HDU1789时间贪心

Doing Homework again

Time Limit: 1000/1000 MS (Java/Others)    Memory Limit: 32768/32768 K (Java/Others)
Total Submission(s): 13883    Accepted Submission(s):
8053

Problem Description

Ignatius has just come back school from the 30th
ACM/ICPC. Now he has a lot of homework to do. Every teacher gives him a deadline
of handing in the homework. If Ignatius hands in the homework after the
deadline, the teacher will reduce his score of the final test. And now we assume
that doing everyone homework always takes one day. So Ignatius wants you to help
him to arrange the order of doing homework to minimize the reduced score.

 

Input

The input contains several test cases. The first line
of the input is a single integer T that is the number of test cases. T test
cases follow.
Each test case start with a positive integer
N(1<=N<=1000) which indicate the number of homework.. Then 2 lines follow.
The first line contains N integers that indicate the deadlines of the subjects,
and the next line contains N integers that indicate the reduced
scores.

 

Output

For each test case, you should output the smallest
total reduced score, one line per test case.

 

Sample Input

3
3
3 3 3
10 5 1
3
1 3 1
6 2 3
7
1 4 6 4 2 4 3
3 2 1 7 6 5 4

 

Sample Output

0
3
5

 想到了是贪心，但一直以为时间可能会给的很大不敢直接按时间一个一个遍历，没想到最后真的这样A的，恶心的题目为啥不说清数据范围！

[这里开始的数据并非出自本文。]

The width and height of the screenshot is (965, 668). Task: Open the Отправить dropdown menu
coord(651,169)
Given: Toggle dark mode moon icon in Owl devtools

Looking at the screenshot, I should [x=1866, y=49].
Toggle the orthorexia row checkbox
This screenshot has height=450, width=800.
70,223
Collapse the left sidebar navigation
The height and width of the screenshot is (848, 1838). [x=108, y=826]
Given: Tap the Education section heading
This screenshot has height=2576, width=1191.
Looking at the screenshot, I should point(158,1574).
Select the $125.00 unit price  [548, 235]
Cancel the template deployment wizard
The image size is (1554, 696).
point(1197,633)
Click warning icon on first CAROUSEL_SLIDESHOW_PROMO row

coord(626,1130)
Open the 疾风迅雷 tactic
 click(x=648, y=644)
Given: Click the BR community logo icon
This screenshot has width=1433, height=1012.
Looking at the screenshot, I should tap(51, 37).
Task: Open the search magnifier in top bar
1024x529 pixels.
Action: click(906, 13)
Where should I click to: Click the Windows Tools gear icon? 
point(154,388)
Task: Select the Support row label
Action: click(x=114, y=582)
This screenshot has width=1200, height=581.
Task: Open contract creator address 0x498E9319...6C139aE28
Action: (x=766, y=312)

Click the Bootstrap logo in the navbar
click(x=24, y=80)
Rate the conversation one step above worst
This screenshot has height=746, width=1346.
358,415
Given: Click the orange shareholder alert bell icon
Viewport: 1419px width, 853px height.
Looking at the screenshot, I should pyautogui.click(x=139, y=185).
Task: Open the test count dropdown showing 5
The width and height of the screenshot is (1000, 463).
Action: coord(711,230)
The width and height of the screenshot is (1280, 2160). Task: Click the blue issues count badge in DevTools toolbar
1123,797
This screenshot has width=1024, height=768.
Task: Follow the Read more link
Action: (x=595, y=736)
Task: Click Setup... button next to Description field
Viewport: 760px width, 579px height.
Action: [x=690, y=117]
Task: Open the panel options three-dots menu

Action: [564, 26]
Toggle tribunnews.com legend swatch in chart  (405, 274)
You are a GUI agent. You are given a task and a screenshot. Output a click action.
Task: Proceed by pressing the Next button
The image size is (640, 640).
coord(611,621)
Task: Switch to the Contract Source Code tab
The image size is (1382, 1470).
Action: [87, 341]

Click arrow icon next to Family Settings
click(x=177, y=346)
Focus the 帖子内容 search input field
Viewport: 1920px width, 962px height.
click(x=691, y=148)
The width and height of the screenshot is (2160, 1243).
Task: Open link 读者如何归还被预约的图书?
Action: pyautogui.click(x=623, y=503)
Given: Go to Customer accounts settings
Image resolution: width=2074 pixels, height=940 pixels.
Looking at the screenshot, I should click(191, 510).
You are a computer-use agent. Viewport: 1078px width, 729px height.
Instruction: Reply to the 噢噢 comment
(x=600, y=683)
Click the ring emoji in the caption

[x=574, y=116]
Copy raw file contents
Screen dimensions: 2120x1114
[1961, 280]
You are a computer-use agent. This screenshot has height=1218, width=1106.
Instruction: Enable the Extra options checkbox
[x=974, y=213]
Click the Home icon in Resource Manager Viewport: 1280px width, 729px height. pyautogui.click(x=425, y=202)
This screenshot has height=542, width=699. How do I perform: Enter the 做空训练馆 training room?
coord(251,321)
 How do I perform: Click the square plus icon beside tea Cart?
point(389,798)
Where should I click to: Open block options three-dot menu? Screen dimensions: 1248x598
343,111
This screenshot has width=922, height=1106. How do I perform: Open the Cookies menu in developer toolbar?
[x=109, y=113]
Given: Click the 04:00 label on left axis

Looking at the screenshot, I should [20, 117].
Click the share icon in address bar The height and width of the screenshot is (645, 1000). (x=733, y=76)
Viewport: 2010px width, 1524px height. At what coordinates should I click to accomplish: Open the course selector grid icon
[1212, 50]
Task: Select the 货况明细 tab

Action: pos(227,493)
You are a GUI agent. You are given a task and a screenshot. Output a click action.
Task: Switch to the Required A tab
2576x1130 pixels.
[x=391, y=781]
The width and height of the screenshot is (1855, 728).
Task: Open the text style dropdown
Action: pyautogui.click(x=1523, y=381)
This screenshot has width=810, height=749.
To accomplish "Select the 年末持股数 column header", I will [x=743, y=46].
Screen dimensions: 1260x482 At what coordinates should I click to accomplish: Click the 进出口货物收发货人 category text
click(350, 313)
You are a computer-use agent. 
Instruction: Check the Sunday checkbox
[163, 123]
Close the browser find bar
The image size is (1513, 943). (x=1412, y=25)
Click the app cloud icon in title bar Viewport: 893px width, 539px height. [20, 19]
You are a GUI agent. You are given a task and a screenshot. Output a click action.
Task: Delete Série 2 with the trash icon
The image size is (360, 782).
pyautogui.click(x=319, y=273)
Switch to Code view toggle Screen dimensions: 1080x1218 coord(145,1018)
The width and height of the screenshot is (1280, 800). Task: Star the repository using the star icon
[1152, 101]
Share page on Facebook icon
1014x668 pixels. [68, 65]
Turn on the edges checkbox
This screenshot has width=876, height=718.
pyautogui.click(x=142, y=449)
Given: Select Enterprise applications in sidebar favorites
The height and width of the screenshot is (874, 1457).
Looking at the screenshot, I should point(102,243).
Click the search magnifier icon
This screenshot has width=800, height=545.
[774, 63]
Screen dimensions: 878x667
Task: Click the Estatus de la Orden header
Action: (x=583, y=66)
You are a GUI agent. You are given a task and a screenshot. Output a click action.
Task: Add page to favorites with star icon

时间段是不会变化的，所以我们要充分利用好每一个时间段，即在这个时间段里让其获得最大的利益，由于彼此天数之间毫无关系所以可以贪心每一天。

用一个数组记录这一天是否被使用，将结构体排序，排序方式:先按照分数大小排序，如果分数一样，天数大的排在前面；

贪心方法:找出当前某门科目，从这门课的截止日期开始往前推只要遇到没标记的天就占用！

 

为何倒着日期找：

因为选择了一门科目后，对于后面的科目，截止日期可能在这个科目的截止日期的前面或者后面，后面的话没有影响,主要就是前面，如果这个科目占用了

前面的某个位置有可能导致这个科目的截止日期的浪费和后面某个科目无法进行！是不符合贪心规则的。

#include<bits/stdc++.h>
using namespace std;
int vis[10005];
struct node
{
int a,b;
}P[1005];
bool cmp(node A,node B)
{
if(A.b==B.b) return A.a>B.a;
else return A.b>B.b;
}
int main()
{
int t,n,m,i,j;
cin>>t;
while(t--){memset(vis,0,sizeof(vis));
cin>>n;int ans=0,sumn=0;
for(i=1;i<=n;++i) cin>>P[i].a;
for(i=1;i<=n;++i) cin>>P[i].b,sumn+=P[i].b;
sort(P+1,P+1+n,cmp);
//for(i=1;i<=n;++i) cout<<P[i].a<<" "<<P[i].b<<endl;
for(i=1;i<=n;++i){
for(j=P[i].a;j>=1;j--){
if(!vis[j]) {vis[j]=1;ans+=P[i].b;break;}
}
}//cout<<ans<<endl;
cout<<sumn-ans<<endl;
}
return 0;
}